This study evaluated the long-term efficacy of a standard antithrombotic strategy versus half-dose direct oral anticoagulation (DOAC) after Watchman implantation.
No consensus currently exists on the ...selection of the most effective antithrombotic strategy to prevent device-related thrombosis (DRT) in patients undergoing endocardial left atrial appendage closure.
After successful left atrial appendage closure, consecutive patients were prescribed a standard antithrombotic strategy (SAT) or long-term half-dose DOAC (hdDOAC). The primary composite endpoint was DRT and thromboembolic (TE) and bleeding events.
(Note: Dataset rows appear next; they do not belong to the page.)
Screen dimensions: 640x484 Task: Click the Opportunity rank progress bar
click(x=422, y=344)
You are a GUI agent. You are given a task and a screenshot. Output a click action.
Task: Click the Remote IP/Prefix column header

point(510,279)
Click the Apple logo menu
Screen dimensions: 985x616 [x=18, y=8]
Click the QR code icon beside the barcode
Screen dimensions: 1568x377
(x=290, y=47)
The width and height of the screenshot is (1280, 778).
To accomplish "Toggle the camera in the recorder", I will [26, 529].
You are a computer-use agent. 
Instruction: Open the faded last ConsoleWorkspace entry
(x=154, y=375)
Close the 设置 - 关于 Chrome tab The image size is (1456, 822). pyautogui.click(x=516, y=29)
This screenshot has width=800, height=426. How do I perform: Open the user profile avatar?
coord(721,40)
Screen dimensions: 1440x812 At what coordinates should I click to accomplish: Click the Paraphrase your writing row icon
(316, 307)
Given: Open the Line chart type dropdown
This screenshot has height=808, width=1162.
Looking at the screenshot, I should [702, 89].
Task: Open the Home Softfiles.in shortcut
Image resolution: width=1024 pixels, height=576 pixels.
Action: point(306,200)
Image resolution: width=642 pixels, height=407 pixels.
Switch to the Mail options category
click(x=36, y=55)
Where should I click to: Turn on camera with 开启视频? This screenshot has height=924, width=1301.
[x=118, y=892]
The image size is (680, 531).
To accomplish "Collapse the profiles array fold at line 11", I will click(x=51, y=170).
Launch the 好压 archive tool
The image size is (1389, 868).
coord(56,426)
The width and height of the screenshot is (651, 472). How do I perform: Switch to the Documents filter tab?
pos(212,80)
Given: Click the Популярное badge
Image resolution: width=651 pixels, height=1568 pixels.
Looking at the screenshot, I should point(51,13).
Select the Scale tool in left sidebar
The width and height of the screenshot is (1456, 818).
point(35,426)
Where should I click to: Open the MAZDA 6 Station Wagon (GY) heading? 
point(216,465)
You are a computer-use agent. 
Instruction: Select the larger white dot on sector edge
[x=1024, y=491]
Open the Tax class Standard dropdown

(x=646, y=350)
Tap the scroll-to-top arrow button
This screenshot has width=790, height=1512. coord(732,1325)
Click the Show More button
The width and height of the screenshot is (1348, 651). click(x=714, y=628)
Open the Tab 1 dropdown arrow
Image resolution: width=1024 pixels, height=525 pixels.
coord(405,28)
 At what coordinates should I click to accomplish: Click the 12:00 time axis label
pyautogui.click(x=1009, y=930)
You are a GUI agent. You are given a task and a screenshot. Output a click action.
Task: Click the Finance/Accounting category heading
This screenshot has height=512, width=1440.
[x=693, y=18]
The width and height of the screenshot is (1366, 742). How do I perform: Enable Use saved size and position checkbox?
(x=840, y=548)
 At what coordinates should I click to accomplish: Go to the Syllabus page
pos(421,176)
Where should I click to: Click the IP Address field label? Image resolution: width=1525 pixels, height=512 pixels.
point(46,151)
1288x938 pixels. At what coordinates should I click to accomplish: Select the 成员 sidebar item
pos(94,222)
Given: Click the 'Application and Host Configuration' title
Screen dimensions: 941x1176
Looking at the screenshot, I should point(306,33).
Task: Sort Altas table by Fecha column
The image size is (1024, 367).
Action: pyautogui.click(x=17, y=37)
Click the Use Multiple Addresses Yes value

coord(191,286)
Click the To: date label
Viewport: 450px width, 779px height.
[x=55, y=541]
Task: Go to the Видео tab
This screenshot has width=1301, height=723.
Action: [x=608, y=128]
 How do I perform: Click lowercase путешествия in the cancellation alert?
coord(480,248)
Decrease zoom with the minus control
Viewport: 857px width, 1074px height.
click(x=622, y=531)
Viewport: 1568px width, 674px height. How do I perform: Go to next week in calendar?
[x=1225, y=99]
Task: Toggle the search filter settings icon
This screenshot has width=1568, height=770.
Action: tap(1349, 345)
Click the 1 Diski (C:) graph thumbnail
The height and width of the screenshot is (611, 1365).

Overall, 555 patients (mean age 75 ± 8 years, 63% male; median CHA2DS2-VASc congestive heart failure, hypertension, age ≥75 years, diabetes mellitus, prior stroke or transient ischemic attack or thromboembolism, vascular disease, age 65-74 years, sex category score 4 interquartile range (IQR): 3-6; median HAS-BLED hypertension, abnormal renal or liver function, stroke, bleeding, labile international normalized ratio, elderly, drugs or alcohol score 3 IQR: 2-4) were included. Patients were categorized into 2 groups (SAT: n = 357 vs hdDOAC: n = 198). Baseline clinical characteristics were similar between groups. The median follow-up duration was 13 months (IQR: 12-15 months). DRT occurred in 12 (2.1%) patients, all in the SAT group (3.4% vs 0.0%; log-rank P = 0.009). The risk of nonprocedural major bleeding was significantly more favorable in the hdDOAC group (0.5% vs. 3.9%; log-rank P = 0.018). The rate of the primary composite endpoint of DRT and TE and major bleeding events was 9.5% in SAT patients and 1.0% in hdDOAC patients (HR: 9.8; 95% CI: 2.3-40.7; P = 0.002).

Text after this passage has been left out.